David Farrell

Personal information
- Date of birth: 29 October 1969 (age 55)
- Place of birth: Glasgow, Scotland
- Position(s): Defender

Youth career
- Oxford United

Senior career*
- Years: Team / Apps / (Gls)
- 1988–1995: Hibernian / 82 / (2)
- 1995–1997: Partick Thistle / 42 / (2)
- 1997–2000: Airdrieonians / 54 / (2)
- 2000: Clydebank / 1 / (0)
- 2000–2003: Stranraer / 53 / (3)
- 2003–2004: Albion Rovers / 17 / (1)
- Total:  / 249 / (10)

Managerial career
- 2008: Dundee (caretaker)

= David Farrell (footballer, born 1969) =

Scottish footballer, coach, and writer

David Farrell (born 29 October 1969) is a former Scottish football player, coach and writer. He now works a taxi driver around Glasgow.

==Playing career==
Farrell was a midfielder and central defender who spent seven years at Hibernian FC. Following his departure from Hibs, Farrell led a nomadic playing career, with spells at Partick Thistle, Airdrie, Clydebank, Stranraer and Albion Rovers.

==Coaching career==
After his playing career was over Farrell moved into coaching, working for Gretna's youth setup and Clyde. When his lifelong friend Alex Rae was appointed manager of Dundee in 2006, he appointed Farrell as his assistant. The club finished third and then second in the First Division, failing to win promotion back to the Scottish Premier League. After Rae was sacked in October 2008, Farrell was put in caretaker charge for the league game against Morton on 25 October before leaving the club himself on 30 October.
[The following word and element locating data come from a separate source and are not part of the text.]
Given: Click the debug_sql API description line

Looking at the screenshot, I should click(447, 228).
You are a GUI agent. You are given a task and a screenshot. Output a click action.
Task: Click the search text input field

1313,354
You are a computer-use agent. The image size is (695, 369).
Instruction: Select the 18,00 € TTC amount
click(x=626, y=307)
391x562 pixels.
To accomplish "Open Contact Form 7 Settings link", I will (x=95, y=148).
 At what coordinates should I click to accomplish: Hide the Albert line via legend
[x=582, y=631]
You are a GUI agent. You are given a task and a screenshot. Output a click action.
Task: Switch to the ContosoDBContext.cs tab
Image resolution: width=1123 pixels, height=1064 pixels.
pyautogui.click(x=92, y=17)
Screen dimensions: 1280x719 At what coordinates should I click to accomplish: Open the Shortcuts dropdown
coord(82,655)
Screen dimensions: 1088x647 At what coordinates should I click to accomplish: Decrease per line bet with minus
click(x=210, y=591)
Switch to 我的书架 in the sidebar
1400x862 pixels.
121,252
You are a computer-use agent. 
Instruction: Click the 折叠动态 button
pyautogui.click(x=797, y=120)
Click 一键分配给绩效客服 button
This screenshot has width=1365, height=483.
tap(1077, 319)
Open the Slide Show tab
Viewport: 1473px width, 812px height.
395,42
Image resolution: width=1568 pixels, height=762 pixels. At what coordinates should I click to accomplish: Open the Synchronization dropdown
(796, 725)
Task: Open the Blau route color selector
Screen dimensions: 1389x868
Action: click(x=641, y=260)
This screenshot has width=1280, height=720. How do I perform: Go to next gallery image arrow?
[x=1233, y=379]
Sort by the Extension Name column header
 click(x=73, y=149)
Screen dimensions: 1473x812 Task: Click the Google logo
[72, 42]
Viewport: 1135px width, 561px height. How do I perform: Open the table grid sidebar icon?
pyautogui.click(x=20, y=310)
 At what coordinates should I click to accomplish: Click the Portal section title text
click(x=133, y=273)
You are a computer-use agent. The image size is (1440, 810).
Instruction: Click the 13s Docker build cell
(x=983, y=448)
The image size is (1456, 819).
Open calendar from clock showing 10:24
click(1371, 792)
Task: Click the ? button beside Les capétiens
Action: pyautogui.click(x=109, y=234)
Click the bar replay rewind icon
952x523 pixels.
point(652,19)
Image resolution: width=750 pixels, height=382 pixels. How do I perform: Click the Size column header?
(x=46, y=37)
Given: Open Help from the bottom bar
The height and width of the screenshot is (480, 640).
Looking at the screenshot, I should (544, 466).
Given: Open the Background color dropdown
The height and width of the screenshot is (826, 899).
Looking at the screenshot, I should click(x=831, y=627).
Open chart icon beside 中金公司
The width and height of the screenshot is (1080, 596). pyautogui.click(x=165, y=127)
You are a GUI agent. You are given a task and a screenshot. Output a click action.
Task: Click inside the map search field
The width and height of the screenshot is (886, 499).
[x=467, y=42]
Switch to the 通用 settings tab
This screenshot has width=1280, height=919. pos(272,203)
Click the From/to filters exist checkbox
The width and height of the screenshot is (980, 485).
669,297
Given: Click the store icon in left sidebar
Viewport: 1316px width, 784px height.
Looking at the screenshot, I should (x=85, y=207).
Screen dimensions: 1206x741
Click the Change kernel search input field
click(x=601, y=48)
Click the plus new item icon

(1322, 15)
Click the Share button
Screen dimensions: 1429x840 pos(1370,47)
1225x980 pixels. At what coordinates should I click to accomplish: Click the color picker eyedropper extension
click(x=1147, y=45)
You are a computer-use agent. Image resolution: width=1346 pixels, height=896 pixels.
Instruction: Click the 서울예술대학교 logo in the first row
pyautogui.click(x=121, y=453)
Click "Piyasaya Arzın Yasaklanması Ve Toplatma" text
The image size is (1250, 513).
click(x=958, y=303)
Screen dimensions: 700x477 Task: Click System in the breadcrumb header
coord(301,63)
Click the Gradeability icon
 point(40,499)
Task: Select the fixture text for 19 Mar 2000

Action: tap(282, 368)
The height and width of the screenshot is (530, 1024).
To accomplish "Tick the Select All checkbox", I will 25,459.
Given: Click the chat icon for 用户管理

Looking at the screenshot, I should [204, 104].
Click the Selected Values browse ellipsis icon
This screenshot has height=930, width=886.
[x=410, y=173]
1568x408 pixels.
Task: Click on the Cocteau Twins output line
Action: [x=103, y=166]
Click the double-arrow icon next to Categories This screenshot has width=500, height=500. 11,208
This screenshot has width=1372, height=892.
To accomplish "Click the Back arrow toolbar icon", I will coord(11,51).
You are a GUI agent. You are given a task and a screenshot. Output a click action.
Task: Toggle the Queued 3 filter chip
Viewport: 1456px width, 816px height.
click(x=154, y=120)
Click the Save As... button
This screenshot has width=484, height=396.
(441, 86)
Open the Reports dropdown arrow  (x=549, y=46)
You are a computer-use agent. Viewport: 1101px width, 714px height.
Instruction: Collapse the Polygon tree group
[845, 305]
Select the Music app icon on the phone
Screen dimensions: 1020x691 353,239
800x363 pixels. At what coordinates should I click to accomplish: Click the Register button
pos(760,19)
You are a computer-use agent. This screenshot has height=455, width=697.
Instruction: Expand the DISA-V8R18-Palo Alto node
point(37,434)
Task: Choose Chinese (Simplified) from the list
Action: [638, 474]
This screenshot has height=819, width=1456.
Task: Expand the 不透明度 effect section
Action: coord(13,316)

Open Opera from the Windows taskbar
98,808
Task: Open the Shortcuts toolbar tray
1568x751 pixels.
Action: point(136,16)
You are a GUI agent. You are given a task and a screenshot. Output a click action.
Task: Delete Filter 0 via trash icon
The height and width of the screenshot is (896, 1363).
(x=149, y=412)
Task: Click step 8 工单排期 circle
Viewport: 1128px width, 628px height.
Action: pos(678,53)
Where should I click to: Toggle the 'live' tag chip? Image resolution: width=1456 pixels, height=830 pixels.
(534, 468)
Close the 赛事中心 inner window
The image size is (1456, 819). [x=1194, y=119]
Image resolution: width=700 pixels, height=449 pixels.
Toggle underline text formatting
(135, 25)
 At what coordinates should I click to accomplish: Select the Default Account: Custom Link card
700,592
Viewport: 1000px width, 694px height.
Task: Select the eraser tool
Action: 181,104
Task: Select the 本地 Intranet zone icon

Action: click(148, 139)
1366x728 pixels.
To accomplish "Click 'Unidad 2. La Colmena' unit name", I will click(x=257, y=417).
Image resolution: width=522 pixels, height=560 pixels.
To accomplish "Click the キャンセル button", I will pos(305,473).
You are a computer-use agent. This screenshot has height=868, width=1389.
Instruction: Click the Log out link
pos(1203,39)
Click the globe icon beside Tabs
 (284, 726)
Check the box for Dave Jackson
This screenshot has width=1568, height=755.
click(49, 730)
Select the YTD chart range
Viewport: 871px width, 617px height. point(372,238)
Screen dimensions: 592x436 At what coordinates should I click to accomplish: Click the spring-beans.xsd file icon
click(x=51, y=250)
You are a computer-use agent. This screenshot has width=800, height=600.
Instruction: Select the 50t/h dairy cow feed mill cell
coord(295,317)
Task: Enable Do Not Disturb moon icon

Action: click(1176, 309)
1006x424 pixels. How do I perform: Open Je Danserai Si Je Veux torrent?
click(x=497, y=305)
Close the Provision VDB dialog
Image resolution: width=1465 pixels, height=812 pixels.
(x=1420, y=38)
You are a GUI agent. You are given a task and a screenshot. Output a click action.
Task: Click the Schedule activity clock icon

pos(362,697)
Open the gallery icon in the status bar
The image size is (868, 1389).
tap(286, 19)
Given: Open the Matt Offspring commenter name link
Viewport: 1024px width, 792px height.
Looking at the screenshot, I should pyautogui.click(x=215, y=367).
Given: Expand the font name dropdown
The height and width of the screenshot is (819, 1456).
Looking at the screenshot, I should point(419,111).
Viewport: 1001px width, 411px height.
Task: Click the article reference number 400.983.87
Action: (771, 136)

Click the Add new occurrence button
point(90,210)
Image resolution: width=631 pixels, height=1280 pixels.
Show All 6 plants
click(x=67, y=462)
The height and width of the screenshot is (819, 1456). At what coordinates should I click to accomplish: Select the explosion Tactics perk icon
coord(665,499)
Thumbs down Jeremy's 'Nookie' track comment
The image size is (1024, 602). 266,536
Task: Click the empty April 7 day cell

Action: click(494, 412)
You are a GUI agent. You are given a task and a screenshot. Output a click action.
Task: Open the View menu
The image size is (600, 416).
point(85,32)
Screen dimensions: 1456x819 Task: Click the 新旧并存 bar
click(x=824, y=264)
Farrell was appointed first team coach at Notts County. in November 2010 but left the club the following year following the departure of manager Paul Ince. A spell as assistant manager to Willie McStay at Celtic Nation followed but the pair resigned when the club was plunged into financial turmoil in 2014.

In January 2016, Farrell joined St Mirren as assistant manager to Alex Rae, who he previously worked with while at Dundee. Rae and Farrell were sacked by St Mirren after a bad start to the 2016/17 season.

==Writing==
Farrell began writing a popular blog, Football From The Inside, in August 2014 and it was announced on 6 February 2015 that he had signed a deal with Teckle Books to publish a book about his life in football

==Other==

Farrell appeared on 4 May 2017 episode of the Channel Four quiz show Fifteen to One.